Stop words are those words which are filtered out before further processing of text, since these words contribute little to overall meaning, given that they are generally the most common words in a language. For instance, "the," "and," and "a," while all required words in a particular passage, don't generally contribute greatly to one's understanding of content. As a simple example, the following panagram is just as legible if the stop words are removed:

The quick brown fox jumps over the lazy dog.

  • remove given (task-specific) stop words
  • remove sparse terms (not always necessary or helpful, though!)

A this point, it should be clear that text preprocessing relies heavily on pre-built dictionaries, databases, and rules.


3 - Noise Removal

Noise removal continues the substitution tasks of the framework. While the first 2 major steps of our framework (tokenization and normalization) were generally applicable as-is to nearly any text chunk or project (barring the decision of which exact implementation was to be employed, or skipping certain optional steps, such as sparse term removal, which simply does not apply to every project), noise removal is a much more task-specific section of the framework.

We have to keep in mind again that we are not dealing with a linear process, the steps of which must exclusively be applied in a specified order. Noise removal, therefore, can occur before or after the previously-outlined sections, or at some point between).

How about something more concrete. Let us assume that we obtained a corpus from the world wide web, and that it is housed in a raw web format. We can, then, assume that there is a 100% chance that our text could be wrapped in HTML or XML tags. While this accounting for metadata can take place as part of the text collection or assembly process (step 1 of our textual data task framework), it depends on how the data was acquired and assembled.

The good thing is that pattern matching can be help to ease the task, as can existing software tools built to deal with just such pattern matching tasks.

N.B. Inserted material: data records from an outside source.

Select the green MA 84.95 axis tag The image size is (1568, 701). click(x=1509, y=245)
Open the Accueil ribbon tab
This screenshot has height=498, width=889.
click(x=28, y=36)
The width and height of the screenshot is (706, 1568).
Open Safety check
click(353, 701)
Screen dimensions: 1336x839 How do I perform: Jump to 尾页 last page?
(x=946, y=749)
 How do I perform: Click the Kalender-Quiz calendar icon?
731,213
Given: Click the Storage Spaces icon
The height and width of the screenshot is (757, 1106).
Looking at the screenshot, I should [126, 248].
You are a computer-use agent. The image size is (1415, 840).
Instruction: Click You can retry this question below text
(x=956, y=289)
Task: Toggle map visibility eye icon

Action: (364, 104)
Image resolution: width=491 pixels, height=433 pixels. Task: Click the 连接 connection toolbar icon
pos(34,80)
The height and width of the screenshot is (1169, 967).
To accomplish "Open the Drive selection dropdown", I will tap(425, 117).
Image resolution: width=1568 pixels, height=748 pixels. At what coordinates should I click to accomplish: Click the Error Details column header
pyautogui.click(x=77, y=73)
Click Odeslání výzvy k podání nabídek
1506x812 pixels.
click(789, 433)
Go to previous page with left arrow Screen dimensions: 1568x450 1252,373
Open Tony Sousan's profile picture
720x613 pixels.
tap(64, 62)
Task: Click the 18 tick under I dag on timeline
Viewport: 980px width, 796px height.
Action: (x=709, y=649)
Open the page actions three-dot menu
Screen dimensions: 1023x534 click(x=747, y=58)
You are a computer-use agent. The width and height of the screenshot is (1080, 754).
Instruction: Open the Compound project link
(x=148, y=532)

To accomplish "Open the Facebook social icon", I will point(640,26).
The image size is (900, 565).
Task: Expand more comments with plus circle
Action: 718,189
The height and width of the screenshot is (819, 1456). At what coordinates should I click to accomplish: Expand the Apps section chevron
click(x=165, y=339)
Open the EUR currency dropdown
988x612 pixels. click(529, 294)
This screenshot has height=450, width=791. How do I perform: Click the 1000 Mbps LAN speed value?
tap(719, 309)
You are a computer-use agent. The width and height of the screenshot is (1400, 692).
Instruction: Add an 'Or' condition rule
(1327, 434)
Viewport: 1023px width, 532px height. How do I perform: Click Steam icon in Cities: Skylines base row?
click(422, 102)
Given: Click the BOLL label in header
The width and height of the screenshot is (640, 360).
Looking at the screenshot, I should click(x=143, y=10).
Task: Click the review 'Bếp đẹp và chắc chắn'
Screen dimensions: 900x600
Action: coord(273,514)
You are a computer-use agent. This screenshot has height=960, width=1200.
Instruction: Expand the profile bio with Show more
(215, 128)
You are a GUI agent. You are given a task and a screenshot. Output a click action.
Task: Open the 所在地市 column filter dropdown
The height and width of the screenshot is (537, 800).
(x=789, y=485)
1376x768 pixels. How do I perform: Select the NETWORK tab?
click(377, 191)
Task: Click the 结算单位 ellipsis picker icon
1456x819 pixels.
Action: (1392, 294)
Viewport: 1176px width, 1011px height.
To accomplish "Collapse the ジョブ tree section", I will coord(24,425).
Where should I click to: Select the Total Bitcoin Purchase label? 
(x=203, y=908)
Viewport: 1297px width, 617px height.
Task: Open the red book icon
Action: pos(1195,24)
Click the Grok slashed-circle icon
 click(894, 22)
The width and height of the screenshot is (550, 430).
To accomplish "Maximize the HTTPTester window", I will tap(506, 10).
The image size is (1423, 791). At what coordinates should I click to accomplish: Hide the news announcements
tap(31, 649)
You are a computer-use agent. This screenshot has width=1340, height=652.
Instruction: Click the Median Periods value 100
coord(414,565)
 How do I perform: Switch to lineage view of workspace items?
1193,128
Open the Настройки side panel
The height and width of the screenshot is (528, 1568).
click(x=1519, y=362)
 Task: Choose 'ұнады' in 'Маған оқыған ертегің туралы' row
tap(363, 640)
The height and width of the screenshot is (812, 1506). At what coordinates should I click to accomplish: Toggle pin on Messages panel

  • remove text file headers, footers
  • remove HTML, XML, etc. markup and metadata
  • extract valuable data from other formats, such as JSON, or from within databases
  • if you fear regular expressions, this could potentially be the part of text preprocessing in which your worst fears are realized

As you can see, the boundary between noise removal and data collection and assembly is a fuzzy one, and as such some noise removal must take place before other preprocessing steps. For example, any text required from a JSON structure would obviously need to be removed prior to tokenization.